Conclusie
PROCUREUR-GENERAAL
BIJ DE
HOGE RAAD DER NEDERLANDEN
Nummer 19/04474
Zitting 25 augustus 2020
CONCLUSIE
T.N.B.M. Spronken
In de zaak
[verdachte],
geboren te [geboorteplaats] op [geboortedatum] 1986,
hierna: de verdachte.
De verdachte is bij arrest van 25 september 2019 door het gerechtshof Den Haag niet-ontvankelijk verklaard in het hoger beroep, voor zover dat is gericht tegen de gegeven (deel)vrijspraken en voor 1. “opzetheling, meermalen gepleegd” en 2. “oplichting, meermalen gepleegd” veroordeeld tot acht maanden gevangenisstraf. Voorts heeft het hof beslissingen genomen ten aanzien van de vorderingen van de benadeelde partijen en schadevergoedingsmaatregelen opgelegd, waarbij de vervangende hechtenis is bepaald op 82 respectievelijk 85 dagen.
Het cassatieberoep is ingesteld namens de verdachte en mrs. J.S. Nan en S.A.H. Vromen, beiden advocaat te 's-Gravenhage, hebben een middel van cassatie voorgesteld.
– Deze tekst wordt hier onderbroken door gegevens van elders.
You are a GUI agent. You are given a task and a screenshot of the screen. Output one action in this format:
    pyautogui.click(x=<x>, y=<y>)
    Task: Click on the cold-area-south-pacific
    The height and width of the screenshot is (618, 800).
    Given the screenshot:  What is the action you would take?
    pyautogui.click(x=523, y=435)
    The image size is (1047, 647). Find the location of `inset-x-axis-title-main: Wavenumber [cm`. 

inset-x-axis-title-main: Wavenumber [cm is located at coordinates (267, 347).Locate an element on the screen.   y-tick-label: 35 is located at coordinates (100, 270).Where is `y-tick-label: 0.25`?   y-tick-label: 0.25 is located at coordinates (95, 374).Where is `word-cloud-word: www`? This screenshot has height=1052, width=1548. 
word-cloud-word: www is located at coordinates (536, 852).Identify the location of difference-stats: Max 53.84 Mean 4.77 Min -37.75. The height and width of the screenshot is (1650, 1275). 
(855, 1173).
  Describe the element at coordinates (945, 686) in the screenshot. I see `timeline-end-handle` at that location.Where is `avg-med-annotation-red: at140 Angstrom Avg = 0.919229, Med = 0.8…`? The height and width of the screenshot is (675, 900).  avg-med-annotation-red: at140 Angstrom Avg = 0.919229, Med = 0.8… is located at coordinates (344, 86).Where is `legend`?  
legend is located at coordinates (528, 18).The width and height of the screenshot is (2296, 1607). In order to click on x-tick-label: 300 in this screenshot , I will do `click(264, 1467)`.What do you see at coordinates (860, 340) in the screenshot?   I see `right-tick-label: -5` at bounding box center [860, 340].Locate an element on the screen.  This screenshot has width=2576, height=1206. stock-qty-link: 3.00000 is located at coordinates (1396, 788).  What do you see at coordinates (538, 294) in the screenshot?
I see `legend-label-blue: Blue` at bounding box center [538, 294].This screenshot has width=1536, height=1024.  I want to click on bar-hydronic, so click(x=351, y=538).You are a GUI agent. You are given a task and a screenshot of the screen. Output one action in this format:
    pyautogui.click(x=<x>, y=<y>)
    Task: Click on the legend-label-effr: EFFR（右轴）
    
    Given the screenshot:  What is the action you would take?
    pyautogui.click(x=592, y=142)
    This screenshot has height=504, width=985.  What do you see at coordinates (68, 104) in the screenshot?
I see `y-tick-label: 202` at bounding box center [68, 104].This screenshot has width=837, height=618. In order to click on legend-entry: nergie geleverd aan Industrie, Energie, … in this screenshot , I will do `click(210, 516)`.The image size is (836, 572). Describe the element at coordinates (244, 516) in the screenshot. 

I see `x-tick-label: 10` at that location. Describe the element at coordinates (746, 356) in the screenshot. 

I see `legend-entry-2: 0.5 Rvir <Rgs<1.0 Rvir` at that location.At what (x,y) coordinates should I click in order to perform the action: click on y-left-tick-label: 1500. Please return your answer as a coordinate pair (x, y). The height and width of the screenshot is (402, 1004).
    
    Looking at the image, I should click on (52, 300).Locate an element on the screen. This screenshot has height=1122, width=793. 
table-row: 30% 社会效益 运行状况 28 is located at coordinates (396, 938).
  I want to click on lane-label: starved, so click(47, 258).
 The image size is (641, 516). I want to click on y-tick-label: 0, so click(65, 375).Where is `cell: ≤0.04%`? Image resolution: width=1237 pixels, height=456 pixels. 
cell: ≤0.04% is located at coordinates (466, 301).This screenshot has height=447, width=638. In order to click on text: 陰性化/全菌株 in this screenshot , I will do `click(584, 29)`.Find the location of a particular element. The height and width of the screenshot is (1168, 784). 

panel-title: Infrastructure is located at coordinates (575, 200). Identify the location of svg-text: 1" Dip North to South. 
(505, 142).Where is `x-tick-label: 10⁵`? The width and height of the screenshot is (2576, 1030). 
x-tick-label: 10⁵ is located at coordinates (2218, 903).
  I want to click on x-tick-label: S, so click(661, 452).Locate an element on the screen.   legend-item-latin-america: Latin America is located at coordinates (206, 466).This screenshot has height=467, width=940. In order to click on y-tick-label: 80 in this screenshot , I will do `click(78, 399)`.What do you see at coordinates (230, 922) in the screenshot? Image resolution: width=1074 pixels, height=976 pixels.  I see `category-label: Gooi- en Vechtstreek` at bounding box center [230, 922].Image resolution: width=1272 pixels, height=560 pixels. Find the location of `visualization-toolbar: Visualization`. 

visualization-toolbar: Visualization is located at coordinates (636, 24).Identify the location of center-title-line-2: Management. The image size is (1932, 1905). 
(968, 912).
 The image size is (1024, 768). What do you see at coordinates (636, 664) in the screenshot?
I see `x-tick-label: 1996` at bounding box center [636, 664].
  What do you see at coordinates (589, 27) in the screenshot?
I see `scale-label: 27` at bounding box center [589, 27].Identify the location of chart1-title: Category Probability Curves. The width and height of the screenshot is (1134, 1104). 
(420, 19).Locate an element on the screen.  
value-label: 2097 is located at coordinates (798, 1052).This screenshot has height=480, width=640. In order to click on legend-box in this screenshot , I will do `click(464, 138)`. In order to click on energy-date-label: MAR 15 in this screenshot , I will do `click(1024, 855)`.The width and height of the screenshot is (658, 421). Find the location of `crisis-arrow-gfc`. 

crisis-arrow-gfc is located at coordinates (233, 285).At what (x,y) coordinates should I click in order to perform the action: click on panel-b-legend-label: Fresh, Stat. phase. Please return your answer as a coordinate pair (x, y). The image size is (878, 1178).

3. Het middel klaagt over de vervangende hechtenis bij de opgelegde schadevergoedingsmaatregel.
4. Het middel is, gelet op HR 26 mei 2020, ECLI:NL:HR:2020:914, terecht voorgesteld. De Hoge Raad kan bepalen dat in plaats van vervangende hechtenis telkens gijzeling van gelijke duur zal worden toegepast.
5. Ambtshalve heb ik geen gronden aangetroffen die tot vernietiging van de bestreden uitspraak aanleiding behoren te geven.
6. Deze conclusie strekt tot vernietiging van de bestreden uitspraak, maar uitsluitend voor zover bij de schadevergoedingsmaatregelen vervangende hechtenis is toegepast en dat de Hoge Raad bepaalt dat telkens gijzeling van gelijke duur zal worden toegepast.